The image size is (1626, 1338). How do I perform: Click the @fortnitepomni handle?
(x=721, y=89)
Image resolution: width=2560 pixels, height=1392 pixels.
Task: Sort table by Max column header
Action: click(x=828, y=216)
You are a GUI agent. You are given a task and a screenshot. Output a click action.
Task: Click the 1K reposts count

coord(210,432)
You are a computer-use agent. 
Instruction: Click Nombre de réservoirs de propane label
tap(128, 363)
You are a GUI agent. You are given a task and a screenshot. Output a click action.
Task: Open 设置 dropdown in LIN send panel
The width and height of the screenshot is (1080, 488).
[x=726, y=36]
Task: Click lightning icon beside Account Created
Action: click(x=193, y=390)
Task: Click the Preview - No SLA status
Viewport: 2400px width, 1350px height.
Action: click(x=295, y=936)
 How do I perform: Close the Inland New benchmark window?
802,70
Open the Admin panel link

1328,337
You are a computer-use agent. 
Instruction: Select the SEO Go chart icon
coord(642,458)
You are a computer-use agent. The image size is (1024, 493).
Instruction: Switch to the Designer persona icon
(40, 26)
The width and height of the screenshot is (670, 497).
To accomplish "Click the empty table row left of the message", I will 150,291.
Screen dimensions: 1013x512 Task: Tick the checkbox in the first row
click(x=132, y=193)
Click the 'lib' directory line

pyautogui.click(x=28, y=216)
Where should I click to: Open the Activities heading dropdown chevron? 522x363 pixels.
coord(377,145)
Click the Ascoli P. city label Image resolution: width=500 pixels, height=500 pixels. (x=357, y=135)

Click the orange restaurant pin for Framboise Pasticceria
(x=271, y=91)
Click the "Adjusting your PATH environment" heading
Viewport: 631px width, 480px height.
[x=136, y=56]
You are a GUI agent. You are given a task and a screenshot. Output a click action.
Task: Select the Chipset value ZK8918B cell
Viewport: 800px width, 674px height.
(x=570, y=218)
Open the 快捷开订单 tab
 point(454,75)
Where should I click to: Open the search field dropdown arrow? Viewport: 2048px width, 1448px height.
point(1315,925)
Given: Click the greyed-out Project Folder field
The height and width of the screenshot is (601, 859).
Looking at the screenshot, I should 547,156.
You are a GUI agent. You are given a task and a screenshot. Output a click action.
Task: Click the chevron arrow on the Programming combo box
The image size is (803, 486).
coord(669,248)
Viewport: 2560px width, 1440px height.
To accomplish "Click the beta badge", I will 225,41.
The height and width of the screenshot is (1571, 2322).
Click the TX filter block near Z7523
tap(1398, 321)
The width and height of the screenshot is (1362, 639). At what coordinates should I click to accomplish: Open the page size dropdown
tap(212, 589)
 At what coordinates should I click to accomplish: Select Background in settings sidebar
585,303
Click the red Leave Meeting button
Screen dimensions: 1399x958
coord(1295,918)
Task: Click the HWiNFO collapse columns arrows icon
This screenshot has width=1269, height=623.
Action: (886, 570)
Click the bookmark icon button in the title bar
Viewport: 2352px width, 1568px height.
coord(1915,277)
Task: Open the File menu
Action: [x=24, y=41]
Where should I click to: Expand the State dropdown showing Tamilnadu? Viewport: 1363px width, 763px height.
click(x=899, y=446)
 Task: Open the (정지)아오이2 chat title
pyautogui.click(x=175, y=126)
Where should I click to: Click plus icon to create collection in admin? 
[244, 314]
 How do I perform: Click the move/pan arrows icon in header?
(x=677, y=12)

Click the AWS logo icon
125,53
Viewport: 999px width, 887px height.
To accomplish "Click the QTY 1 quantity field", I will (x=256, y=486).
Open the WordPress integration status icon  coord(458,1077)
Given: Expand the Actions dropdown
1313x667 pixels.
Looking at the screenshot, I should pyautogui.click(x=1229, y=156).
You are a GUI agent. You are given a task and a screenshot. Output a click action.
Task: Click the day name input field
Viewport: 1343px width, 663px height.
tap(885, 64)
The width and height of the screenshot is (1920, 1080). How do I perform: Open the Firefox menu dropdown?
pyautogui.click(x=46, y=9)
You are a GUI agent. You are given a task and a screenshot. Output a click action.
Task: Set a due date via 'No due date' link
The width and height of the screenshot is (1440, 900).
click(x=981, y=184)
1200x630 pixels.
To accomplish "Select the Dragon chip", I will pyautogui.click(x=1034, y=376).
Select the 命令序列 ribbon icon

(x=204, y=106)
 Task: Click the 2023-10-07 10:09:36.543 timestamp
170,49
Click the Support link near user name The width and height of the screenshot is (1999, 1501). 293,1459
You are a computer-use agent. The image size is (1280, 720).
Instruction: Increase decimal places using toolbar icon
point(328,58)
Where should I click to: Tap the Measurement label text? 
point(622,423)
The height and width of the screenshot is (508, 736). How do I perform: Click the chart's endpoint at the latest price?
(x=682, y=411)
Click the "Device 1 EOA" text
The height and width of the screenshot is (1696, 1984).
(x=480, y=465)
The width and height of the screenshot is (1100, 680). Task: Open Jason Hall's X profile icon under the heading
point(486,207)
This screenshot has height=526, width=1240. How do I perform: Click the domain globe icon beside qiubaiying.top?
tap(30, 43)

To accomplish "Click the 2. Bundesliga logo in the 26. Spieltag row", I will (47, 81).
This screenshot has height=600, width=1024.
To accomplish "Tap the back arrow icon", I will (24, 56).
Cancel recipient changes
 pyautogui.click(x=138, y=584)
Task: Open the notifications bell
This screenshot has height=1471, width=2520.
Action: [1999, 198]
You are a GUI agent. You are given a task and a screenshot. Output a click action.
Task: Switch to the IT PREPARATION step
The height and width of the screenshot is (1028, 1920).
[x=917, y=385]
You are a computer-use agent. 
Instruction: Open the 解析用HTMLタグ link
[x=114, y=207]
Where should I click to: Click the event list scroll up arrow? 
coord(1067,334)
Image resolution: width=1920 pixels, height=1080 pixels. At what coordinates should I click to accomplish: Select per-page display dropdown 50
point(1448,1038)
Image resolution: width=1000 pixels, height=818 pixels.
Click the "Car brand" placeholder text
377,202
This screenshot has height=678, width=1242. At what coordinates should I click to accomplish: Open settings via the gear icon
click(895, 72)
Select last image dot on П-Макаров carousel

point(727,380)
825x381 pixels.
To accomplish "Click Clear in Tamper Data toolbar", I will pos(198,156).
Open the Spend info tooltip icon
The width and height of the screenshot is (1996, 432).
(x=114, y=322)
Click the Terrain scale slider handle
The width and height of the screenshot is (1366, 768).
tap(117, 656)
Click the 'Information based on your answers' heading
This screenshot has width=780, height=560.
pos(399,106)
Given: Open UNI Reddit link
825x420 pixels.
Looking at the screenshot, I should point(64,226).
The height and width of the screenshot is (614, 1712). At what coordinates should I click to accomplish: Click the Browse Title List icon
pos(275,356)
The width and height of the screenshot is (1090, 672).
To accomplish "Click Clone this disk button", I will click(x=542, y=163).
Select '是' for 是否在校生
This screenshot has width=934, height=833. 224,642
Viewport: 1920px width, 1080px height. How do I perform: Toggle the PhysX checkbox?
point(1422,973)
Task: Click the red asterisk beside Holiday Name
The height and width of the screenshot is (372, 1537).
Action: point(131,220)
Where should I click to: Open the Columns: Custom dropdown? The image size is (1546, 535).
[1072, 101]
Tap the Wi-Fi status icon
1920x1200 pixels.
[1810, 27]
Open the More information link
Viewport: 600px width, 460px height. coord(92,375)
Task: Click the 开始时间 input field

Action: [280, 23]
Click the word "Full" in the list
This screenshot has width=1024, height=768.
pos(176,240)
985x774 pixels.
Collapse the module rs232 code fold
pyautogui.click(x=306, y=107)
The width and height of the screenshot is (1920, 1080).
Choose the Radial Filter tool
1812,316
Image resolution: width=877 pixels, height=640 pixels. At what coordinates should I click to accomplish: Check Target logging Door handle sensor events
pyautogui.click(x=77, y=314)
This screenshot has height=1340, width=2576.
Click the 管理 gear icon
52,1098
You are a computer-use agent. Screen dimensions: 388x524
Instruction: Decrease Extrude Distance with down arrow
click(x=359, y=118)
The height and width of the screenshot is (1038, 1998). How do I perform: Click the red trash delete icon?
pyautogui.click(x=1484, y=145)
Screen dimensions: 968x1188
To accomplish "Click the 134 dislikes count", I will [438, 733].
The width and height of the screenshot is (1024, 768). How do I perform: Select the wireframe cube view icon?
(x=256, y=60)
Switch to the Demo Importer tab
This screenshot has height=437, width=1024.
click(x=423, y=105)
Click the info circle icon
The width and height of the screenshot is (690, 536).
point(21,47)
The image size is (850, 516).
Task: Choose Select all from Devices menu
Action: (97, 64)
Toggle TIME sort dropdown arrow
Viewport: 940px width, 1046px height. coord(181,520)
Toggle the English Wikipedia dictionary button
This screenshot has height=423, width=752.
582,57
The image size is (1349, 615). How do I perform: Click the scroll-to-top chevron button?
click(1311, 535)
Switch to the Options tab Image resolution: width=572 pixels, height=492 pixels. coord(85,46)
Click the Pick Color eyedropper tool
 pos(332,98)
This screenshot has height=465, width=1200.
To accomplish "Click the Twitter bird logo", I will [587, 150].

###

Return the lines verbatim, starting at the line that contains "Toggle the English" and ending at the last line of the rows.

**Response**
Toggle the English Wikipedia dictionary button
This screenshot has height=423, width=752.
582,57
The image size is (1349, 615). How do I perform: Click the scroll-to-top chevron button?
click(1311, 535)
Switch to the Options tab Image resolution: width=572 pixels, height=492 pixels. coord(85,46)
Click the Pick Color eyedropper tool
 pos(332,98)
This screenshot has height=465, width=1200.
To accomplish "Click the Twitter bird logo", I will [587, 150].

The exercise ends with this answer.